Welby was responding to a question from an audience member during a discussion at St Martin-in-the-Fields church, Welby’s website states. The audience member had asked what it meant for Welby to call God his father, given the archbishop’s complex personal experience of fathers and being a father himself.

In 2016, Welby discovered that he was not the biological son of the man he had long believed to be his father, a whiskey salesman named Gavin Welby. A DNA test revealed that his father was actually a British diplomat, Anthony Montague Browne, former British Prime Minister Winston Churchill’s last private secretary.

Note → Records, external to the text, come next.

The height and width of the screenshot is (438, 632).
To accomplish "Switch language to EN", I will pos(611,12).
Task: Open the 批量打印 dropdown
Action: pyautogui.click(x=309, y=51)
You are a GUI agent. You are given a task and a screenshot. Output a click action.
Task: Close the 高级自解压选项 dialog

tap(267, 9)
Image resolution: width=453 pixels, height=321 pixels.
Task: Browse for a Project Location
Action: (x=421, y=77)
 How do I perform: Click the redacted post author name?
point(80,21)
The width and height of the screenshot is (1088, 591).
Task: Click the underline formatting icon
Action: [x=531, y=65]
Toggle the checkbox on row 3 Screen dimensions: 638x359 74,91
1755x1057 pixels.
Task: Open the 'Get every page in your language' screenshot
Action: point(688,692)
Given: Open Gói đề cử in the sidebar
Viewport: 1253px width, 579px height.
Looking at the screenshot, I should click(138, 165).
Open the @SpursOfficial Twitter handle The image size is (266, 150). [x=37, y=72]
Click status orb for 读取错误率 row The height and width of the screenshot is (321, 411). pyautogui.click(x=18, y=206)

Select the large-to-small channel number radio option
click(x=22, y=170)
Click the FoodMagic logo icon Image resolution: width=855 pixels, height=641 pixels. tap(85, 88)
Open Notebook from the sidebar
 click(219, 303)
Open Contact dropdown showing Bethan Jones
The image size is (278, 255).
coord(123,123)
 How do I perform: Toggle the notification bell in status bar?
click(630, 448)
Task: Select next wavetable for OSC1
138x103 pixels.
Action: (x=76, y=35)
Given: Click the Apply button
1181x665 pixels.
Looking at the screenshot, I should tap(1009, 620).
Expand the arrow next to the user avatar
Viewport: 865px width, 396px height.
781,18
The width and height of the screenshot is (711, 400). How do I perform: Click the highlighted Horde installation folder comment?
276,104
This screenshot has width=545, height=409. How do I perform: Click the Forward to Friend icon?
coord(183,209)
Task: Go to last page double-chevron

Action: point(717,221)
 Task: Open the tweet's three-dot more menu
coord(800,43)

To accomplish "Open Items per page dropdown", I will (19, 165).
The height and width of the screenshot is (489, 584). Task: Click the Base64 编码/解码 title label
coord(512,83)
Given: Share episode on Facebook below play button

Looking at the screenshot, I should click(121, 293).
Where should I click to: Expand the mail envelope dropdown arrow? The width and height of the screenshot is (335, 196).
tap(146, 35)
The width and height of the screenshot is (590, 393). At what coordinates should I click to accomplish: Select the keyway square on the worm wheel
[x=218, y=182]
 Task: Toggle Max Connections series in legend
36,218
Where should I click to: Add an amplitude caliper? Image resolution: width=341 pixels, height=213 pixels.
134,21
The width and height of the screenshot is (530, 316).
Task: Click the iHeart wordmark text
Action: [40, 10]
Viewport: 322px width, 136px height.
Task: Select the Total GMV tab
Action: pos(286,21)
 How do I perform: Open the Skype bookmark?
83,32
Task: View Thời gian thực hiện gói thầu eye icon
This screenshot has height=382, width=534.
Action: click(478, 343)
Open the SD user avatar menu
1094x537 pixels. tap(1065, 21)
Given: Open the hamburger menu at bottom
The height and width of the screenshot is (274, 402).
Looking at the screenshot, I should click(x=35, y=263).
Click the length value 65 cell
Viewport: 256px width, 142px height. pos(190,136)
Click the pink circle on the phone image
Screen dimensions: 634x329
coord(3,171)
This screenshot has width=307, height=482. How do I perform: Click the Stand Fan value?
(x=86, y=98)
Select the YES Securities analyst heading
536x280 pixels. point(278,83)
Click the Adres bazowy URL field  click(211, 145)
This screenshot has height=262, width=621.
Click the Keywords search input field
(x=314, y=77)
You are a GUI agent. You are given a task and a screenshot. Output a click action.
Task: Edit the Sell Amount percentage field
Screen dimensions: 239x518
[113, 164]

Justin Welby reportedly had a complicated relationship with Gavin Welby, who struggled with alcohol addiction for years.

“What does it mean for me to call God father, having had a rather confusing experience of fathers?” the archbishop asked in response to the question.

“It means that here is one that is perfect, that loves me unconditionally, that reaches out to me and knows me better than I know myself and yet still loves me profoundly,” he said. “That offers me a way through life that can be very complicated and painful, and can be overwhelming and wonderful, but is always father ... is always the one who in love embraces, draws, heals, blesses and will eventually call me to be present to God.”

Welby’s comments about God’s gender aligns with the Anglican tradition’s teachings. Centuries-old Church of England doctrine states that God is “without body, parts, or passions.” The Roman Catholic Church’s catechism similarly states that God is “neither man nor woman” but “pure spirit in which there is no place for the difference between the sexes.”